Use of long-read nanopore sequencing and short-read whole genome sequencing to resolve individuals with antithrombin deficiency, a rare disease which increase the risk of thrombosis, with unknown molecular base.
Study code
DAA067
Lead researcher
Dr Belén de la Morena-Barrio
Study type
Data only
Institution or company
University of Murcia (Department of Medicine), Spain
Researcher type
Academic
Speciality area
Genomics and Rare Diseases, Haematology
Recruitment Site
N/A (data only)
Summary
This project aims to resolve by nanopore sequencing patients with antithrombin deficiency, a rare disease which significantly increase the risk of thrombosis, in patients with no mutation detected to date in order to fully characterise them.
Publication:
de la Morena-Barrio, B., Stephens, J., de la Morena-Barrio, M., Stefanucci, L., Padilla, J., Miñano, A., et al. (2022). 'Long-read sequencing identifies the first retrotransposon insertion and resolves structural variants causing antithrombin deficiency.' Thromb Haemost, 122(08): 1369-1378. (link)
Conclusion:
The identification of inherited antithrombin deficiency (ATD) is critical to prevent potentially life-threatening thrombotic events.
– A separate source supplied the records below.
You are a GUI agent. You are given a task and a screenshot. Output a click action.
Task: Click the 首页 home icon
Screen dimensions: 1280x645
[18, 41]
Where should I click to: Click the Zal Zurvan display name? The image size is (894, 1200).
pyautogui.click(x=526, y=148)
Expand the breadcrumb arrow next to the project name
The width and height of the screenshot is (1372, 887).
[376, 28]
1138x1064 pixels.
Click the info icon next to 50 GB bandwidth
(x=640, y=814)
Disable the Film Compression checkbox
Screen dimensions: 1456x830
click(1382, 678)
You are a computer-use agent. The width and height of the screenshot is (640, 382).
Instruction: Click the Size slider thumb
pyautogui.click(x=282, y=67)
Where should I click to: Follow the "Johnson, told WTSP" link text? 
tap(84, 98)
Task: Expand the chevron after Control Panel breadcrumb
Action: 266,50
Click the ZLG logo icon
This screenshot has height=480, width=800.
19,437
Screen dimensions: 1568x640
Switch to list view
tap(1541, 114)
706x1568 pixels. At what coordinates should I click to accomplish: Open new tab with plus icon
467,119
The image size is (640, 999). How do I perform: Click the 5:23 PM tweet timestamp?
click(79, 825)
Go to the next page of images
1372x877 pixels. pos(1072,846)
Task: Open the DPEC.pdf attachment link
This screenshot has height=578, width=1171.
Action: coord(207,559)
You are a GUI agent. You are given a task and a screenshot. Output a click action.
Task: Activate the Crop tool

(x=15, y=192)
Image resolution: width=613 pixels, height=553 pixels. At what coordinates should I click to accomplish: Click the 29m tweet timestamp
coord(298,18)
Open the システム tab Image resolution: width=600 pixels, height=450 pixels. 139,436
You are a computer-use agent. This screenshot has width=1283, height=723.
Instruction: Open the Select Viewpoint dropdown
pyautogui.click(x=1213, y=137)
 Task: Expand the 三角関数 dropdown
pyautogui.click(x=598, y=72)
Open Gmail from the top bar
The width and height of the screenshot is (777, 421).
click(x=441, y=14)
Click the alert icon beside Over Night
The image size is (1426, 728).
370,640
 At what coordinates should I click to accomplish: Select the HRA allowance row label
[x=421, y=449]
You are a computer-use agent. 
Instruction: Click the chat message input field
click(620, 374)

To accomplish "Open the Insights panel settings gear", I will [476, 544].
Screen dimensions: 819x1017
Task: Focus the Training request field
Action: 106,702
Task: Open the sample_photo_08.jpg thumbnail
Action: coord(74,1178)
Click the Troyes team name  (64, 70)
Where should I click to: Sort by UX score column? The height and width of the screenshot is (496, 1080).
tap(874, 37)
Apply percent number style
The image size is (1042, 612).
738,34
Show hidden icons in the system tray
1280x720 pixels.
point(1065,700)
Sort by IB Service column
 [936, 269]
Causal variants in SERPINC1 are identified for up to 70% of cases, the majority being single-nucleotide variants and indels. The detection and characterization of structural variants (SVs) in ATD remain challenging due to the high number of repetitive elements in SERPINC1. Here, we performed long-read whole-genome sequencing on 10 familial and 9 singleton cases with type I ATD proven by functional and antigen assays, who were selected from a cohort of 340 patients with this rare disorder because genetic analyses were either negative, ambiguous, or not fully characterized. We developed an analysis workflow to identify disease-associated SVs. This approach resolved, independently of its size or type, all eight SVs detected by multiple ligation-dependent probe amplification, and identified for the first time a complex rearrangement previously misclassified as a deletion. Remarkably, we identified the mechanism explaining ATD in 2 out of 11 cases with previous unknown defect: the insertion of a novel 2.4 kb SINE-VNTR-Alu retroelement, which was characterized by de novo assembly and verified by specific polymerase chain
reaction amplification and sequencing in the probands and affected relatives. The nucleotide-level resolution achieved for all SVs allowed breakpoint analysis, which revealed repetitive elements and microhomologies supporting a common replication based mechanism for all the SVs.
Our study underscores the utility of long-read sequencing technology as a complementary method to identify, characterize, and unveil the molecular mechanism of disease-causing SVs involved in ATD, and enlarges the catalogue of genetic disorders caused by retrotransposon insertions.